* [ENTRIES SUPPLIED]:

★ ★ ★

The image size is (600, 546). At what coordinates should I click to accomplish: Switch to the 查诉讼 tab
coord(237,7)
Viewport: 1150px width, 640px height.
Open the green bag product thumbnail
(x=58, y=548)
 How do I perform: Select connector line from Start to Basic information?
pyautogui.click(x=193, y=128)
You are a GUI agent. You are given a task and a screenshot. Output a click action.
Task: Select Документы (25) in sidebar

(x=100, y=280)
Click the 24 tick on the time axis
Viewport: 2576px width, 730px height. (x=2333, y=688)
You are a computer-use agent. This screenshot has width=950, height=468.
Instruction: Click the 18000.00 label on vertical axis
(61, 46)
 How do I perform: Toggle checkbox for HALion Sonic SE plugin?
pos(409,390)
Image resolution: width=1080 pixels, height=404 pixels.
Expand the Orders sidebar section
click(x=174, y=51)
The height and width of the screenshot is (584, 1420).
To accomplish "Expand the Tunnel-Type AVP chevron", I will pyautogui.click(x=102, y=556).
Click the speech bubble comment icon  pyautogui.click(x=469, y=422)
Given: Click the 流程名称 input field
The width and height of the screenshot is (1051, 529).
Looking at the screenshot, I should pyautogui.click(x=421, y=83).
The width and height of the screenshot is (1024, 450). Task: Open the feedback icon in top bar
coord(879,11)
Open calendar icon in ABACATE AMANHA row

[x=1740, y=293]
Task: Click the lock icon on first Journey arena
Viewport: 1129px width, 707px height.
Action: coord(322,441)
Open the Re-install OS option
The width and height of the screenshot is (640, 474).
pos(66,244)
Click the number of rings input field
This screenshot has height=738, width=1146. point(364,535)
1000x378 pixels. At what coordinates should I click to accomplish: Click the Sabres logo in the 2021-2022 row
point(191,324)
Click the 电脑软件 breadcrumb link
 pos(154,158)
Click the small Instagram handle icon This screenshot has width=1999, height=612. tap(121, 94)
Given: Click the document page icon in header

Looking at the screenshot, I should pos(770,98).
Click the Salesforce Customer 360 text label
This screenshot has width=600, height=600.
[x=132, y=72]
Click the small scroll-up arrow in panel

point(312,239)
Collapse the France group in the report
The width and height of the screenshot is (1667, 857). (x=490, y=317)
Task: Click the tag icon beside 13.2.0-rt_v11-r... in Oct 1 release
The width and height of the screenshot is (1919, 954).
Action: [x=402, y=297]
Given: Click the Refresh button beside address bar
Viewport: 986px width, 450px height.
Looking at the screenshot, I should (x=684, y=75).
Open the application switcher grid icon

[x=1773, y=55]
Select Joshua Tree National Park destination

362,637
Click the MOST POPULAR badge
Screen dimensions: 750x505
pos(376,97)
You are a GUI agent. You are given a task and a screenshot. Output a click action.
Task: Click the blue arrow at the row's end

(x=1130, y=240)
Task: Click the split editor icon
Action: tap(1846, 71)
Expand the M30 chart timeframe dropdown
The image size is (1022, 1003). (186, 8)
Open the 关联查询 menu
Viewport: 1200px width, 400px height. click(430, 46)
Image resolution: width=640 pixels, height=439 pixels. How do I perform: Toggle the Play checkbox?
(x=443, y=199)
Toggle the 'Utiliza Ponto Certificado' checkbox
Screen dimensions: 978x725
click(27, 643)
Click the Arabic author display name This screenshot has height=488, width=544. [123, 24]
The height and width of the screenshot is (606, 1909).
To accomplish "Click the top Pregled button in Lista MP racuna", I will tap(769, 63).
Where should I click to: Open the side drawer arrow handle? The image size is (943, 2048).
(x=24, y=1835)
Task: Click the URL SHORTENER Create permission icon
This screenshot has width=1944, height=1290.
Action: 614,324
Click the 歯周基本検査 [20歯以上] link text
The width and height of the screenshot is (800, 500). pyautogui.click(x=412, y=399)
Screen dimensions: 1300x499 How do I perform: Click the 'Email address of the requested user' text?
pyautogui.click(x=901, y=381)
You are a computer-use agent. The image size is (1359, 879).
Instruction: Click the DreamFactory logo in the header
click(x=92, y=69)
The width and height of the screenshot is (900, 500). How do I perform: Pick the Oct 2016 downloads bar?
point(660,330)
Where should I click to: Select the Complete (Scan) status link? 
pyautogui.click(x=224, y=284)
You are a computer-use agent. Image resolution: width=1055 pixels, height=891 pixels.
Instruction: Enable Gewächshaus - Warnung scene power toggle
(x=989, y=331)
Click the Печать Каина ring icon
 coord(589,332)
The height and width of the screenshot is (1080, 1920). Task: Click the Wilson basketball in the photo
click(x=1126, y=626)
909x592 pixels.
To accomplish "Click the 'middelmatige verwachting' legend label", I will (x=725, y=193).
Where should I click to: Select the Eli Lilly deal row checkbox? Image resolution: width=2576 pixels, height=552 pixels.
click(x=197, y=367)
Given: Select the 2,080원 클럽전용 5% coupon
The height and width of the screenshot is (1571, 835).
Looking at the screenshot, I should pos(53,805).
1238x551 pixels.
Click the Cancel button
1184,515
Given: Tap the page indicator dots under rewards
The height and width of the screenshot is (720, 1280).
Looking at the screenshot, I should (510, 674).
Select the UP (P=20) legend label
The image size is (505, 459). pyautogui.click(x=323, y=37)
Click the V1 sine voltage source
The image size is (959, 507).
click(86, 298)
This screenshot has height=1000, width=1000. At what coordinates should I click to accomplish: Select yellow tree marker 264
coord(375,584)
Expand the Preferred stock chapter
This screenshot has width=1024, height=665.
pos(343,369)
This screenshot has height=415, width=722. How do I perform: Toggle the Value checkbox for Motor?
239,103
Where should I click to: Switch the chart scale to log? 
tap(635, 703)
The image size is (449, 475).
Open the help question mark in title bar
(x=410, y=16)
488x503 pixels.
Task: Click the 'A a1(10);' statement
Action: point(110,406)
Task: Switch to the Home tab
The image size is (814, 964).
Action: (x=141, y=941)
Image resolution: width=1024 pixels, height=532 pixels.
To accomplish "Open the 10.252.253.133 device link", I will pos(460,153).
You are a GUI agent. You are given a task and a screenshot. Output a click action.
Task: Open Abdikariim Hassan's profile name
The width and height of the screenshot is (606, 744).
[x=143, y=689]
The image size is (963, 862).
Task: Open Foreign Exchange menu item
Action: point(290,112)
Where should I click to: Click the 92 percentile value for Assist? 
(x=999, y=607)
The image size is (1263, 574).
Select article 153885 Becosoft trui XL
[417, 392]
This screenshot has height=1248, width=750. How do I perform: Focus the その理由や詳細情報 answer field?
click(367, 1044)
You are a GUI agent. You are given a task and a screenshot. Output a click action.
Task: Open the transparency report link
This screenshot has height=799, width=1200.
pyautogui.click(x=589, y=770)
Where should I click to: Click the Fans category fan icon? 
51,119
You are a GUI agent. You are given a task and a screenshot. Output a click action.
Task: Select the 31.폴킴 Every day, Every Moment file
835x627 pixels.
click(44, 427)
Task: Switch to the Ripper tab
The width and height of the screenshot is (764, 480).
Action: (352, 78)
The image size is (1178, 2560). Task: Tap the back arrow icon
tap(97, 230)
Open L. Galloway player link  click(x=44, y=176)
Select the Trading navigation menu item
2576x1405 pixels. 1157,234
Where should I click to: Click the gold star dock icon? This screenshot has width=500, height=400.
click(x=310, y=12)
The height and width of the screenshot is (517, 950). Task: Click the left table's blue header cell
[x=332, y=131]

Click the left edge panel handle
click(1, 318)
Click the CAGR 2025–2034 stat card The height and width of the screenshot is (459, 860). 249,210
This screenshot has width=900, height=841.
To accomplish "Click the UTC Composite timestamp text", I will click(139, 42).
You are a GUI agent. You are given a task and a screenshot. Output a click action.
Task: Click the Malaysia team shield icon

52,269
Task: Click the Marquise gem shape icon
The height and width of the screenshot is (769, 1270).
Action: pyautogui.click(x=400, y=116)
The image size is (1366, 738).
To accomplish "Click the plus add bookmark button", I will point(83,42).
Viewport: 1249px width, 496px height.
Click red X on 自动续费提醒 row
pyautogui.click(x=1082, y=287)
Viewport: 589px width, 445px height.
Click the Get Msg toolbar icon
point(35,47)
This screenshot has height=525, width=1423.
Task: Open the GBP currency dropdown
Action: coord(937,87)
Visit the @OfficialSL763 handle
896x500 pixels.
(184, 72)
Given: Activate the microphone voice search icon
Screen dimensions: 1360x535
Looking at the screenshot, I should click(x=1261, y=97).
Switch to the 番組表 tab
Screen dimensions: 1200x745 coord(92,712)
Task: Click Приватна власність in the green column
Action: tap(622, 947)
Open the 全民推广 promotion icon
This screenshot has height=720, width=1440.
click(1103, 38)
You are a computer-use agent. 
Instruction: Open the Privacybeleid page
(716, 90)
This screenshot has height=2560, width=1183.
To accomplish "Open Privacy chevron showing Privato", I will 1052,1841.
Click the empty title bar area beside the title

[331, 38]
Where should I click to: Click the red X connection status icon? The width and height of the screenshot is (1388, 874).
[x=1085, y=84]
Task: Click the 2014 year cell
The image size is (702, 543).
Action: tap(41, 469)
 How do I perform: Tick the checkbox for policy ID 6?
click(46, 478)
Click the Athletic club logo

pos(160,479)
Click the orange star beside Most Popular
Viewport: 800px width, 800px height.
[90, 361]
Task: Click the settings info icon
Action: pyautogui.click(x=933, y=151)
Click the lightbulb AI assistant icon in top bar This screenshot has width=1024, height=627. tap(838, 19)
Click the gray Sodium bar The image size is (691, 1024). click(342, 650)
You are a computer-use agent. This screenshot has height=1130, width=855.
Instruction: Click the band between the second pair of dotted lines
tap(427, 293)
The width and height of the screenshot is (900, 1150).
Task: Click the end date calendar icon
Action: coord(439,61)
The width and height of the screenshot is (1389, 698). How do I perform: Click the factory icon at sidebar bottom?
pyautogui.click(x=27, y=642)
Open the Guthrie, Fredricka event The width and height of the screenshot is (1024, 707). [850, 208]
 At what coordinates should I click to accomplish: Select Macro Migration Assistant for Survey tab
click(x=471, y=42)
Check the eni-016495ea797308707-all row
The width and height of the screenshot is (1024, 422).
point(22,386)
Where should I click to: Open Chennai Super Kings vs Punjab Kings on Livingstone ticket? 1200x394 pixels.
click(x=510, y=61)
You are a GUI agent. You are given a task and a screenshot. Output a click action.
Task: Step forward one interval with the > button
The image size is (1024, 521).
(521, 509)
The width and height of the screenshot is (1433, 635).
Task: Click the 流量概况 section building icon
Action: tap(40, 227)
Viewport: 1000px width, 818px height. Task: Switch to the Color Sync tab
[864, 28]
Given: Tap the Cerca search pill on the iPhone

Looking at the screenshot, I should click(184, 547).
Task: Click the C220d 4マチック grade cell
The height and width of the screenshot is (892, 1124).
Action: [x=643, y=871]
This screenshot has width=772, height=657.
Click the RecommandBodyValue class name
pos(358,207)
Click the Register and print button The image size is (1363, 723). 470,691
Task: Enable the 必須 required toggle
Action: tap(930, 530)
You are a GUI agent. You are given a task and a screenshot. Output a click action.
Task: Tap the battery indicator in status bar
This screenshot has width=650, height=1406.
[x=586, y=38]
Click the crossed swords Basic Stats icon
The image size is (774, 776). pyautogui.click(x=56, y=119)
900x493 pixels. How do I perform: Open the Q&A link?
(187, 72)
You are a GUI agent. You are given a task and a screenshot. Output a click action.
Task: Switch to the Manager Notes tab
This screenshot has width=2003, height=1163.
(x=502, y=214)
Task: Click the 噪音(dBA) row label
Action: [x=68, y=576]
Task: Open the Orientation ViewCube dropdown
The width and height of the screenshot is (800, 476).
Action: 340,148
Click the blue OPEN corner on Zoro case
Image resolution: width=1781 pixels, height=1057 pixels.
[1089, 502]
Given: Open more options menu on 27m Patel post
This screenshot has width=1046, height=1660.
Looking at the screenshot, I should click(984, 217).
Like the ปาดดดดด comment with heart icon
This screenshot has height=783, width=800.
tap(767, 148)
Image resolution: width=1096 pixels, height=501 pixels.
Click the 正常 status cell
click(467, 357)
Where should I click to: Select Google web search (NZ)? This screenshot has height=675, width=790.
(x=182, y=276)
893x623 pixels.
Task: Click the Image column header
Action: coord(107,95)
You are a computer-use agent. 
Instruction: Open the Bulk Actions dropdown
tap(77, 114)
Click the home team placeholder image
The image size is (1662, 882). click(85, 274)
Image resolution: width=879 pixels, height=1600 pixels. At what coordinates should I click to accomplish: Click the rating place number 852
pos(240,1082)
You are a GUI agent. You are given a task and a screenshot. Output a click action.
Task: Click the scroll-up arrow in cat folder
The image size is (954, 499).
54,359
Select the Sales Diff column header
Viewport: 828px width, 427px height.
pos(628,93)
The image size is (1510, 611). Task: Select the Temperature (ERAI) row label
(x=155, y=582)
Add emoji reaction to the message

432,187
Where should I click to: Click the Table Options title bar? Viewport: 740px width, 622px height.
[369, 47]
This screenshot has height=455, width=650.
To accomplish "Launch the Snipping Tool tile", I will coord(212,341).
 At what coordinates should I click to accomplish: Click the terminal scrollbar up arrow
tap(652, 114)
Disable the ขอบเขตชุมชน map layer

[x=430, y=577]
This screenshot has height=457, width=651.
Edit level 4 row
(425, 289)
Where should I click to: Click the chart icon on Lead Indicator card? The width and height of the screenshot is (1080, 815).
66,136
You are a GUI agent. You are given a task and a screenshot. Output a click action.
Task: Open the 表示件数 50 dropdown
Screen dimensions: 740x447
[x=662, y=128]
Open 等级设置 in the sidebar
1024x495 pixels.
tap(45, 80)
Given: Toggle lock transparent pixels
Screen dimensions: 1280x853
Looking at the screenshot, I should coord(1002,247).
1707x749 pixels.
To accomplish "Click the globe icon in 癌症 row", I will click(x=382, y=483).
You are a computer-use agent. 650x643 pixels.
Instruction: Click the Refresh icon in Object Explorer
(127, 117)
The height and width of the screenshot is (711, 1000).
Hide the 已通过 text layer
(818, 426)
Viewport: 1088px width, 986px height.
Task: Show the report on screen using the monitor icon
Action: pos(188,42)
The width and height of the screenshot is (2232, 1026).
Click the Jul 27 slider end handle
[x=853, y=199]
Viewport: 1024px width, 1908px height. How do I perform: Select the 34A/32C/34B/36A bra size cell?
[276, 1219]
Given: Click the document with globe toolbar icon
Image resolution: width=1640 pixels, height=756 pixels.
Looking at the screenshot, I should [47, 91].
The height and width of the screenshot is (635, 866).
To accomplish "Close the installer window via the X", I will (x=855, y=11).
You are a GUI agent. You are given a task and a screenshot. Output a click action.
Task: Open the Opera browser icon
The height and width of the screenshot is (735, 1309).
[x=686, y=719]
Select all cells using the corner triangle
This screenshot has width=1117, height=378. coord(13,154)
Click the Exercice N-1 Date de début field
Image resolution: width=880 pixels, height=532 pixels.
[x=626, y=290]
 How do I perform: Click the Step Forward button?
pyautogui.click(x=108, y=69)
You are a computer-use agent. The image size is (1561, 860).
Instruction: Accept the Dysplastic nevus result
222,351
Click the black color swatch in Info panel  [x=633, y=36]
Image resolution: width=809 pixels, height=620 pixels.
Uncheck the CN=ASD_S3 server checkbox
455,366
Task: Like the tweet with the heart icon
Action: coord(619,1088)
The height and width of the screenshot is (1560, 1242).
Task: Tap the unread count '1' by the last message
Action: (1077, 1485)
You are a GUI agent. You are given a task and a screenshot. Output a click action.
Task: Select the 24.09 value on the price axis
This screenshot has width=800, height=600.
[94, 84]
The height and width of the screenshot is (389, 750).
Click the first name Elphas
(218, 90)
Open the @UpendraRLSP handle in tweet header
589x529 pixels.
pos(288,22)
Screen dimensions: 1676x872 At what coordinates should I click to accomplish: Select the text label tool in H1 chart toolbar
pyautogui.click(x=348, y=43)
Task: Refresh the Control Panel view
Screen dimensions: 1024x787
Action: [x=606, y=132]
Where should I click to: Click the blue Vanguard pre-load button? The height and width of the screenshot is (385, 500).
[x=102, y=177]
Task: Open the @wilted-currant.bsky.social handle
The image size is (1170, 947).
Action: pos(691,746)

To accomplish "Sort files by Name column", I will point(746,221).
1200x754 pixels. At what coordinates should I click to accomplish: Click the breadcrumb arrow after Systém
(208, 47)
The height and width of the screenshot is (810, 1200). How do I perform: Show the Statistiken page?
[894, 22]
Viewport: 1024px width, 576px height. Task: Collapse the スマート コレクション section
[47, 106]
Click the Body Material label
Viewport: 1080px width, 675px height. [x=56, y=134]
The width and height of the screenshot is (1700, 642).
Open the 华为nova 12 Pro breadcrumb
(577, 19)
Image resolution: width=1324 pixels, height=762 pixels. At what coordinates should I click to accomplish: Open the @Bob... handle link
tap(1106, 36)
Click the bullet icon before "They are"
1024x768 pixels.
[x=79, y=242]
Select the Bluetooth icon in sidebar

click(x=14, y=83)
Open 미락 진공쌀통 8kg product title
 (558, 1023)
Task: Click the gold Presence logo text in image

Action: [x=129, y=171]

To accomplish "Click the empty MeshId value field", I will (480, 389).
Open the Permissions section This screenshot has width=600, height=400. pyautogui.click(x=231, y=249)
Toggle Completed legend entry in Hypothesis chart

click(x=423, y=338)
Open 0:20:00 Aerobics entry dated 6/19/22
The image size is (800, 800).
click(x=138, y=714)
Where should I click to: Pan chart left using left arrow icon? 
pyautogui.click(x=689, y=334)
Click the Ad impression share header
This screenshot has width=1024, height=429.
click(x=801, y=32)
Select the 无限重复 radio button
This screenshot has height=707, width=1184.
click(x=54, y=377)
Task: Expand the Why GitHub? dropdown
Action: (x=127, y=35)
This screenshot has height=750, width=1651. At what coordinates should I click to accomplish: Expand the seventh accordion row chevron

★ ★ ★

From the line that has "Click the Salesforce Customer 360 text label" through the line that has "Given: Click the Refresh", copy every line exactly as it appears above, and leave out all others.

* [WRITTEN RESPONSE]:
Click the Salesforce Customer 360 text label
This screenshot has width=600, height=600.
[x=132, y=72]
Click the small scroll-up arrow in panel

point(312,239)
Collapse the France group in the report
The width and height of the screenshot is (1667, 857). (x=490, y=317)
Task: Click the tag icon beside 13.2.0-rt_v11-r... in Oct 1 release
The width and height of the screenshot is (1919, 954).
Action: [x=402, y=297]
Given: Click the Refresh button beside address bar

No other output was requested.